Above: Sorry, I could not help myself…the call of the jungle…


Above left is a Muscovy Duck known for their distinctive red fleshy growths (caruncles) around their beaks and faces.They are generally calmer than common ducks and have a strong brooding instinct. Above right is a Black-crowned Night Heron. They possess red eyes and a strong, pointed black beak.

Above is blue land crab found in tropical and subtropical regions along the Atlantic coast from Florida to Brazil. While they live on land, females must return to the ocean to release their eggs during spawning season which coincides with heavy rains. Every crab that we saw seemed to have one dominant, oversized claw. Give me a Dungeness any day!


Above: This island certainly has a sense of humor. We love our mini-book repositories and so do they.

Above: Our final night at the island, feasting on local fish, salad with heart-of palm, cassava and some strange sauces that I am not able to describe.

Above: As we were getting ready to slip lines, this boat, perhaps aptly named “Lice” passed us by. As I said, they do have a sense of humor here, as “Lice” is, well Lice in English, and in Portuguese it would be Piolho (singular) or Piolhos (plural). I have to say, in all seriousness, that it looks like an otherwise lovely family aboard. Must be quite a dad!

Above: We have left the island and are on our way. We’re seeing fog for the first time. This makes us homesick for San Francisco Bay.

For afternoon snack I bake us some cheese bread (before the bread and cheese goes moldy).
Above: The wind picks us and we begin to sail. Randall senses a weather system approaching, so he is not in a mood to talk. Nothing personal!

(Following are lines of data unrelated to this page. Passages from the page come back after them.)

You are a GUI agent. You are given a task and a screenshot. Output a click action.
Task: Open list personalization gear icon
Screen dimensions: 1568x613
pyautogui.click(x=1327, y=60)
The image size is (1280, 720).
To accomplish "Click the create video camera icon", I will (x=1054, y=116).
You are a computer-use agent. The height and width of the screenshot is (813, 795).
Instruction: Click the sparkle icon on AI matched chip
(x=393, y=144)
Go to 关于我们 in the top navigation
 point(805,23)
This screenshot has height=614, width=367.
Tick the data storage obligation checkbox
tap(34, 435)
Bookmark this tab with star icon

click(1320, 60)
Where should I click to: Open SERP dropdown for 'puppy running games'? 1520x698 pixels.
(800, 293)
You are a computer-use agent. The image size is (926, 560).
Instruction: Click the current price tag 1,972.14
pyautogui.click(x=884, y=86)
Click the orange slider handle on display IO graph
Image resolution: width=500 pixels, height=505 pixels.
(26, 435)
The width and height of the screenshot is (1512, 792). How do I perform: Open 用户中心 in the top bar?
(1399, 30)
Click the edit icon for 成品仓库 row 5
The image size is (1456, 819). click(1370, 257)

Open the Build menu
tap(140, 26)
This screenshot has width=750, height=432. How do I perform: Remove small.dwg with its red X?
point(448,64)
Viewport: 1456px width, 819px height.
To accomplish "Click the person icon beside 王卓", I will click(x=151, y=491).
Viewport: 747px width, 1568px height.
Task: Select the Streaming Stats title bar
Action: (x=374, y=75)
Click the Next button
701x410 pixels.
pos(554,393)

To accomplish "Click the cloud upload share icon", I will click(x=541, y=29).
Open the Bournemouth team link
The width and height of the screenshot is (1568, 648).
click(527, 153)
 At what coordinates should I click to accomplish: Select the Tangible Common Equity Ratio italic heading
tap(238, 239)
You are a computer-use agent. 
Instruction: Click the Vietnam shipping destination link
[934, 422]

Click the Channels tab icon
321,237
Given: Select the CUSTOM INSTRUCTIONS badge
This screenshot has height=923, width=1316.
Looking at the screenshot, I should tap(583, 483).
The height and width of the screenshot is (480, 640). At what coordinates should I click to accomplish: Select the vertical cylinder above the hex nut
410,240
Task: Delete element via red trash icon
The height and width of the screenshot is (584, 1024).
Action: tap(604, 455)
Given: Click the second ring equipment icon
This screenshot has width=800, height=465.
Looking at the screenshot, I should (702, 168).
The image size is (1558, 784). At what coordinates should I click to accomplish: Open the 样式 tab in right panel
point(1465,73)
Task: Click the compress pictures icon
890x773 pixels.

Above: Not an easy night as we begin to head into the wind with some decent speed. The wind waves are in the 4 to 5 foot range. I take my first Dramamine and do not have a great night as we bounce around.
Water temperature actually increased from 72 to 77. Color turning to a crimson blue from a murky green as we head WSW. We are making good speed, but into weather.

Yes, we would like to be heading south and not this far east, but this is the best we can do for now. Good to get off shore as we pass São Paulo. See you in a bit!
Get well soon Don B and Ing-Marie Y. Love you both!